0%). The other seven patients were referred for further evaluation under direct laryngoscopy, and their data were excluded from the final statistical
analysis (in all these cases inadequate tissue was a result of the patients’ intolerance to the procedure). Fifty-one patients (46.4%, 51/110) had benign pathology, and they were all referred to direct laryngoscopy for subsequent evaluation. Forty-two patients (38.2%, 42/110) were Inhibitors,research,lifescience,medical diagnosed as having invasive carcinoma, and they were all referred directly to definitive treatment (radiotherapy, combined chemo-radiation, and/or surgery) after completing their staging work-up. Seventeen patients were diagnosed as having carcinoma in situ (CIS) (15.4%, 17/110), and they were all referred to direct laryngoscopy in order to confirm the Inhibitors,research,lifescience,medical diagnosis, although only 12 patients agreed to do so. All five patients who refused to undergo direct laryngoscopy were referred to the oncology unit, and their data were excluded from final statistical analysis, leaving the data of a total of 105 patients for statistical analysis. A total of 63 patients (60.0%, 63/105) underwent direct laryngoscopy following TFL: 51 patients with a benign MK0683 order pathology results underwent direct laryngoscopy Inhibitors,research,lifescience,medical for subsequent evaluation. Of these, 29 had benign pathology,
18 were diagnosed as having invasive carcinoma, and four had CIS. Twelve patients with a pathology result of CIS underwent direct laryngoscopy for subsequent evaluation. Of these, biopsies in the operating room Inhibitors,research,lifescience,medical revealed 10 cases of invasive carcinoma, one case of CIS, and one case of benign pathology (Table 1). Table 1. Accuracy of Transnasal Flexible Fiberoptic Laryngoscopy. The final pathologies identified from the biopsies on direct laryngoscopy revealed that there was an underestimation of the TFL results in 32 patients (a false negative rate of 30.4%, 32/105) and an overestimation in one patient (this last-mentioned patient underwent direct Inhibitors,research,lifescience,medical laryngoscopy 3 months later due to persistent disease, with the final pathology of the sequential biopsy revealing invasive carcinoma).

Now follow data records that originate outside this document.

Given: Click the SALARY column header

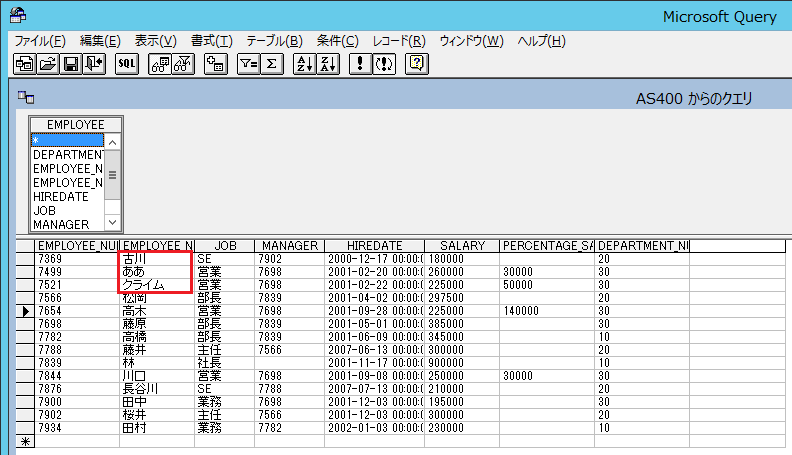Looking at the screenshot, I should 462,246.
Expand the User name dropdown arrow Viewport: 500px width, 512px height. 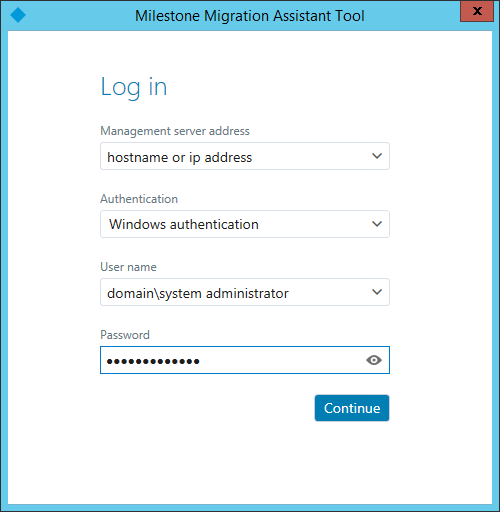[377, 292]
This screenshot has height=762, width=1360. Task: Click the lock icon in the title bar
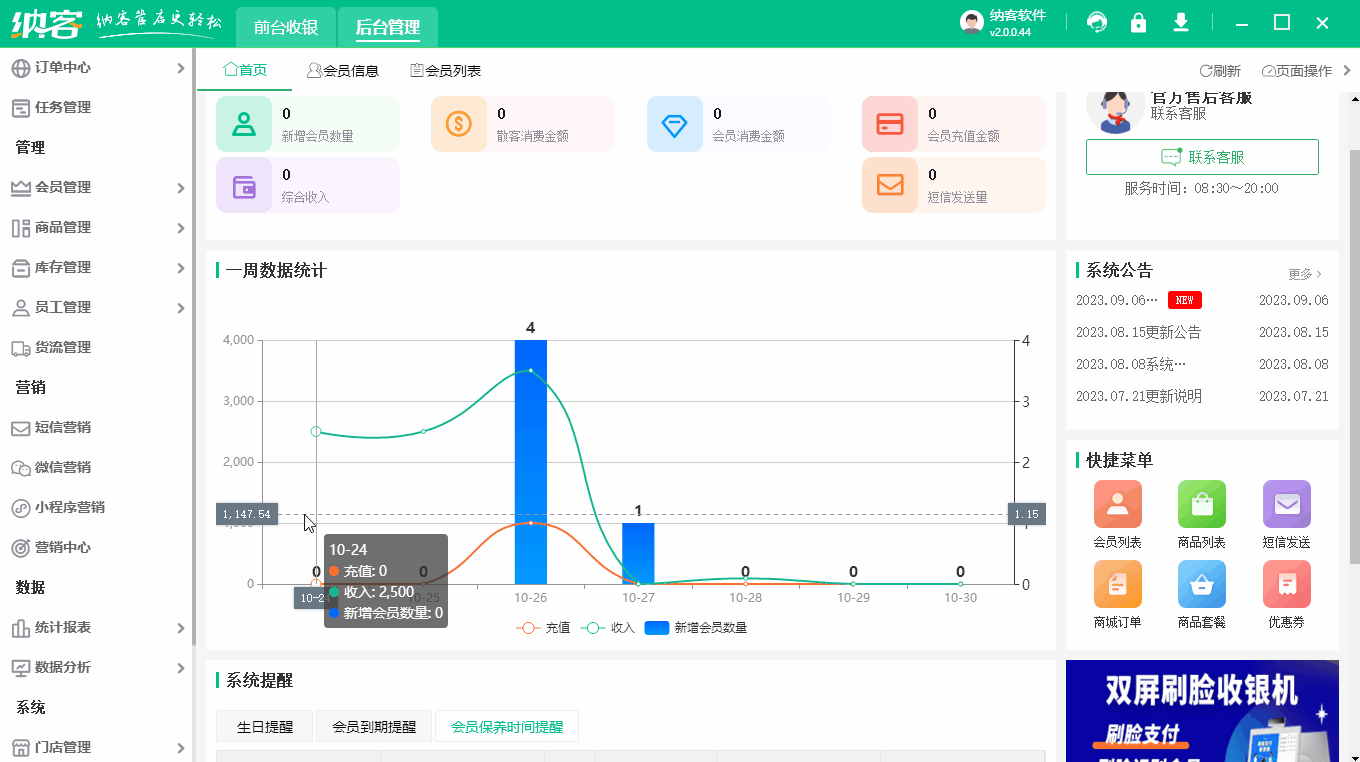[1139, 21]
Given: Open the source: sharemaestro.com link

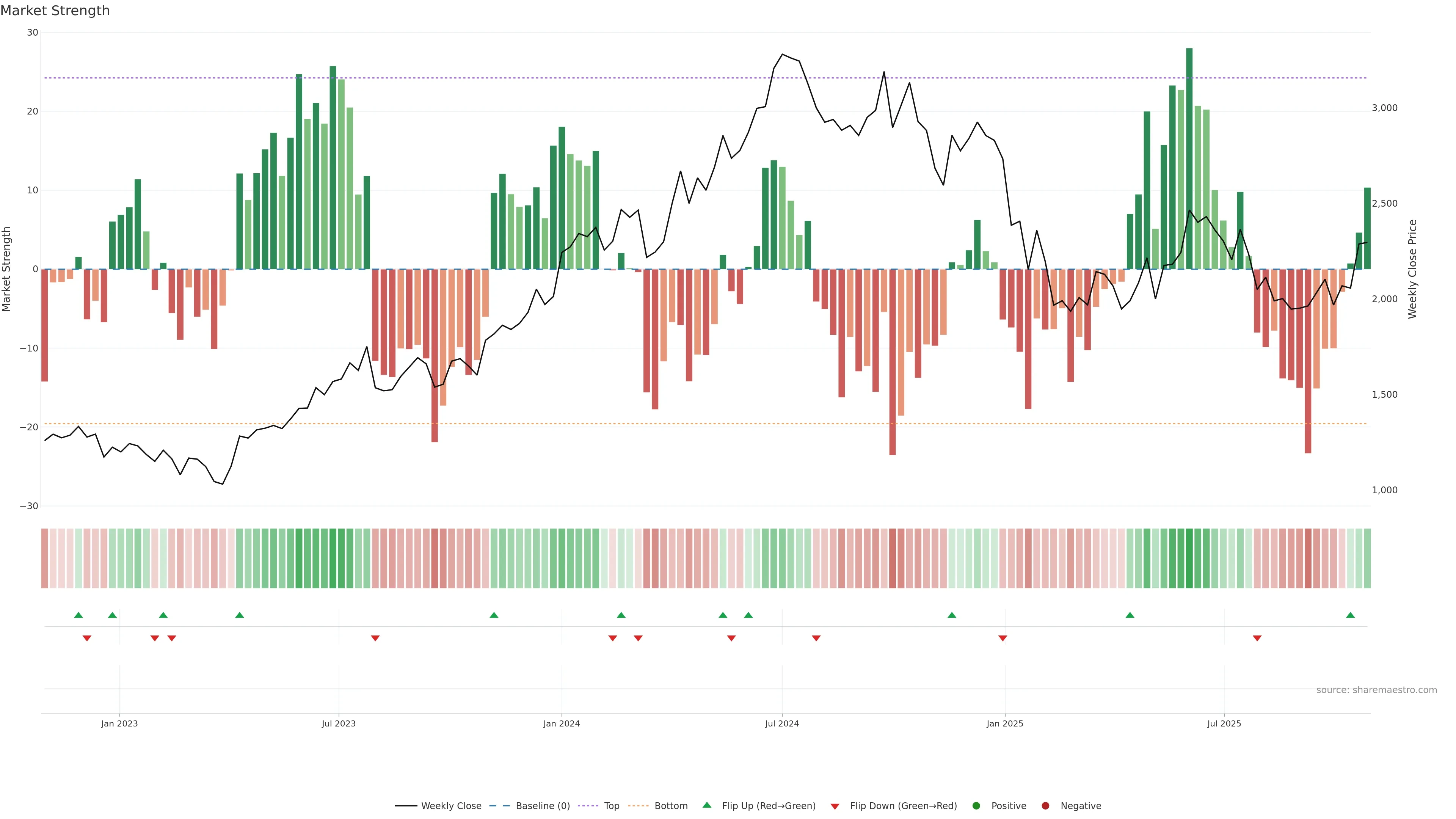Looking at the screenshot, I should (1376, 690).
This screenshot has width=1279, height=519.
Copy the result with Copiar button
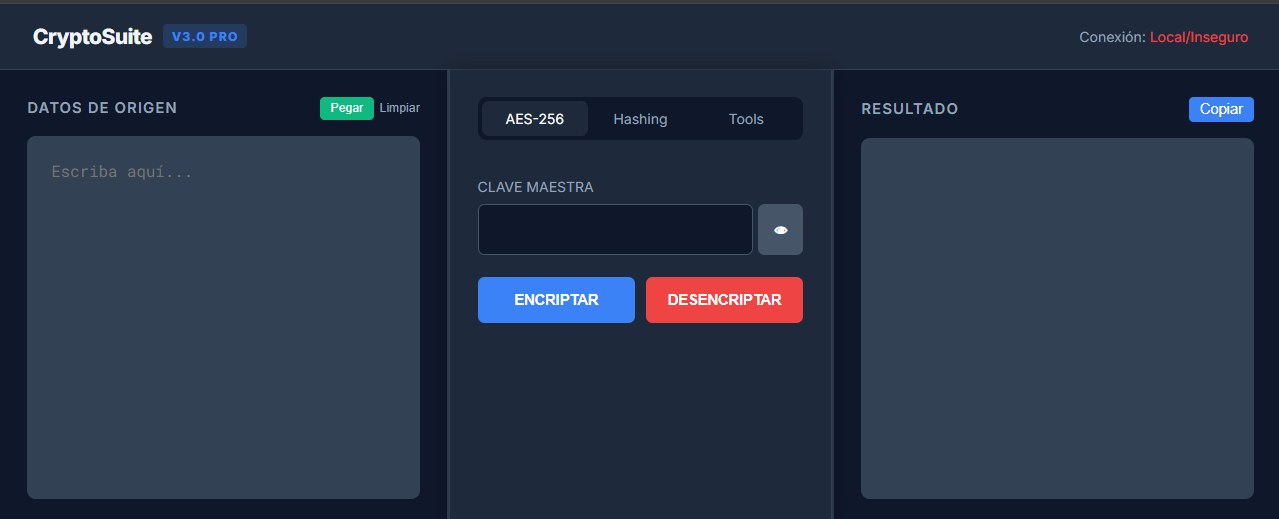pyautogui.click(x=1221, y=109)
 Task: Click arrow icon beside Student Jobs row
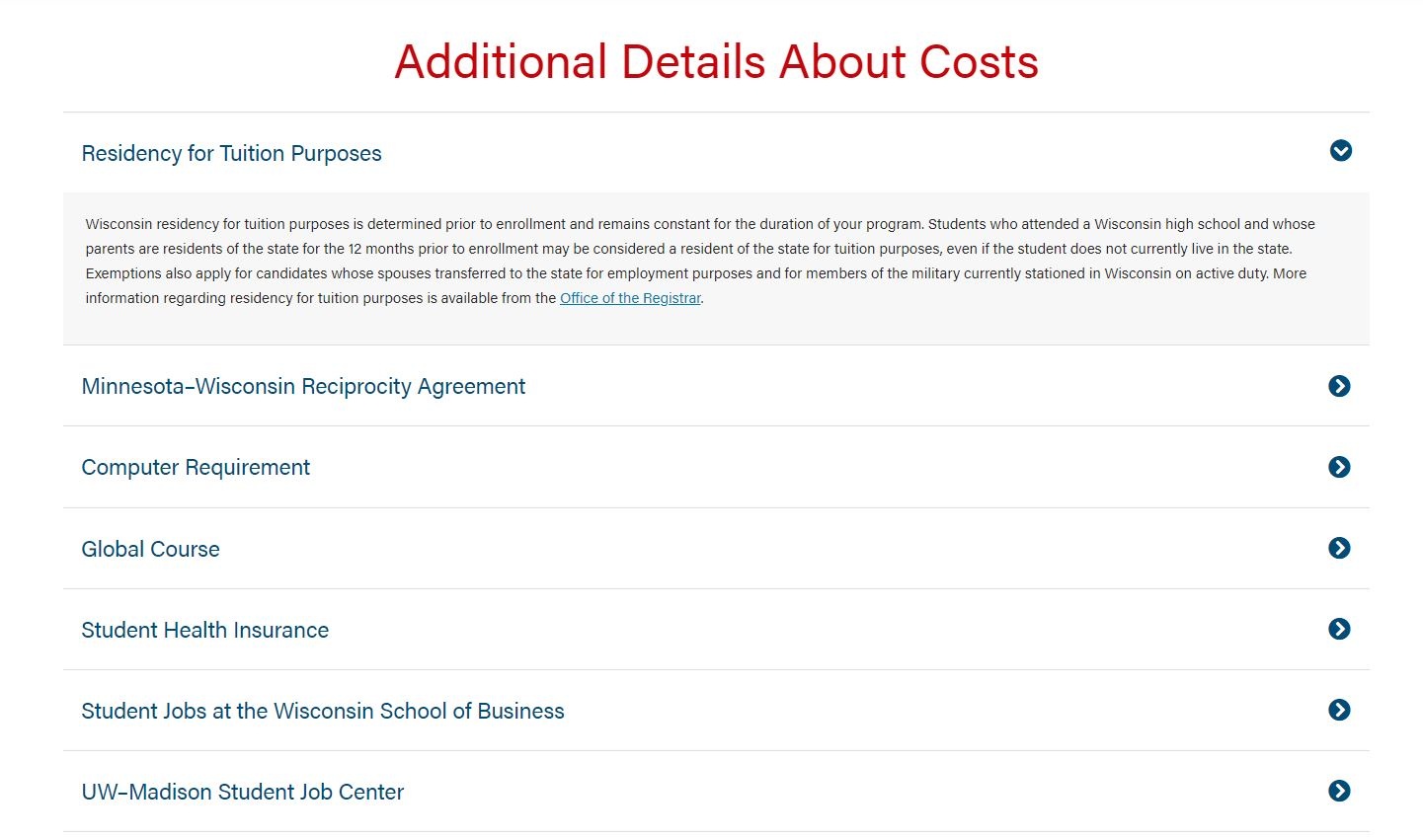[x=1339, y=710]
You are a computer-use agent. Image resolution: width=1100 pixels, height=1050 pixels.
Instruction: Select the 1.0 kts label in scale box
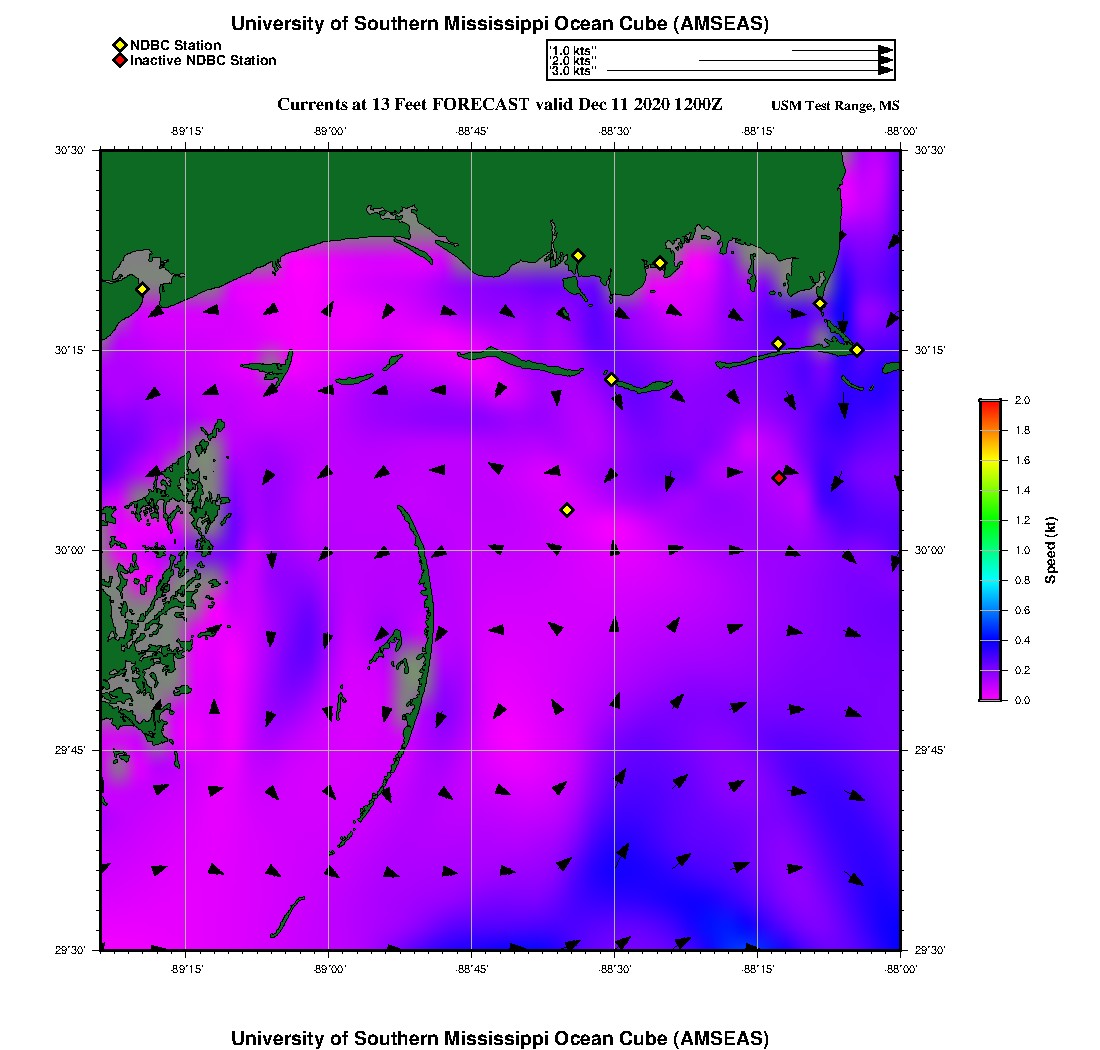click(573, 50)
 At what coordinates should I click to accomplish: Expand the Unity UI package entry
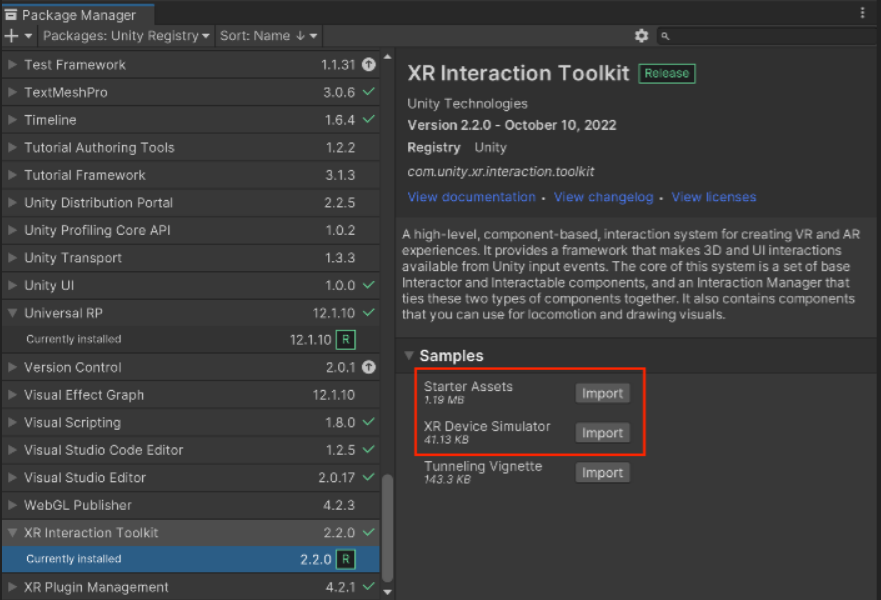[10, 285]

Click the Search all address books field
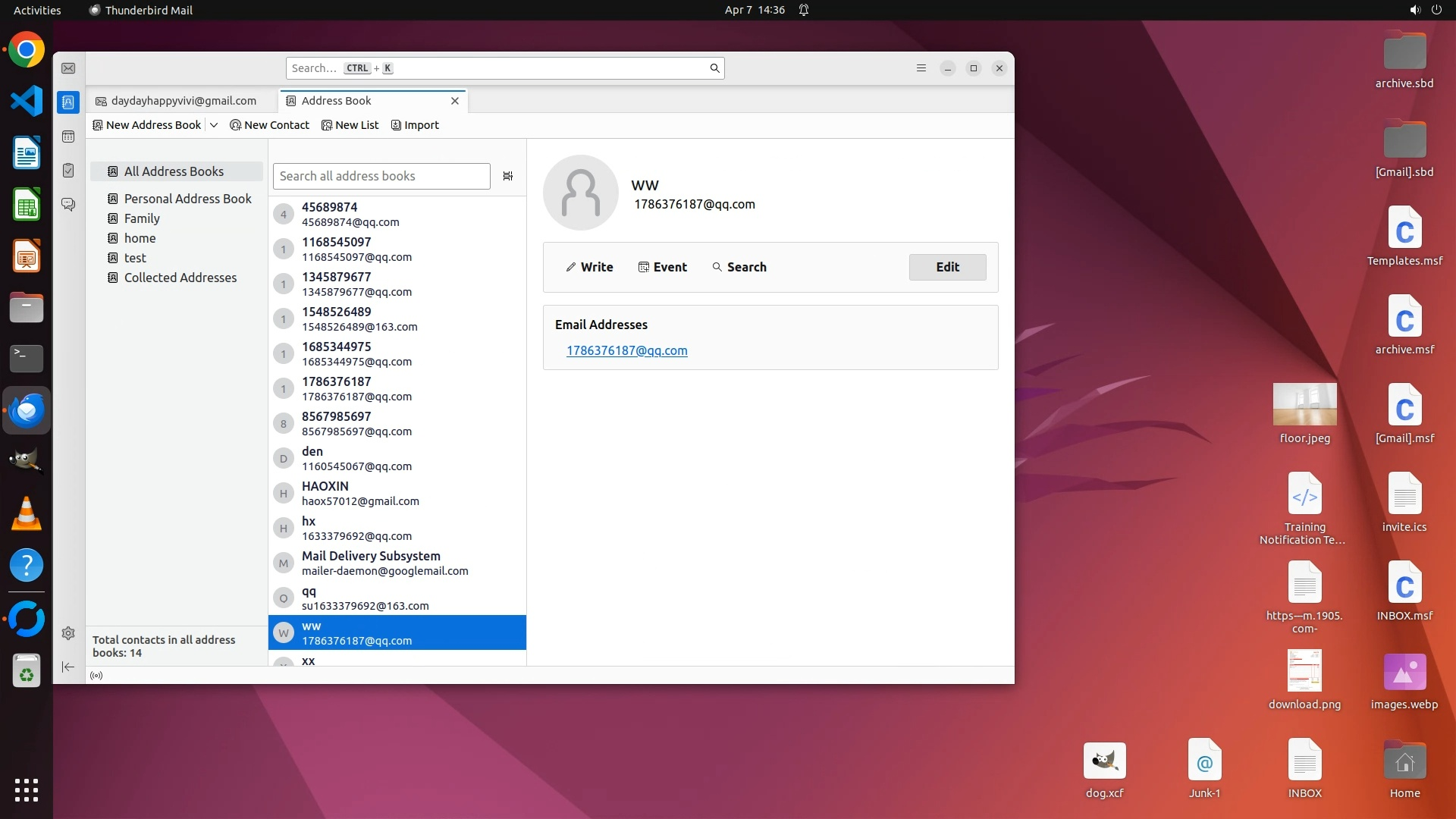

In order to calculate the sensitivity and specificity of TFL in the diagnosis of malignant laryngeal lesions, we divided our pathological results Linifanib (ABT-869) into two groups: 1) benign pathology results group, and 2) invasive carcinoma and CIS pathology results group. The sensitivity of TFL biopsies compared with direct laryngoscopy biopsies was 70.6%, and the specificity was 96.7% (Table 2). The positive and negative predictive values in our study were 98% and 57%, respectively. Table 2. Sensitivity and Specificity of Transnasal Fiberoptic Laryngoscopy.* Complications of in-office TFL were limited to a post-procedure aspiration in one patient (without serious consequences) and a self-limited epistaxis in two patients.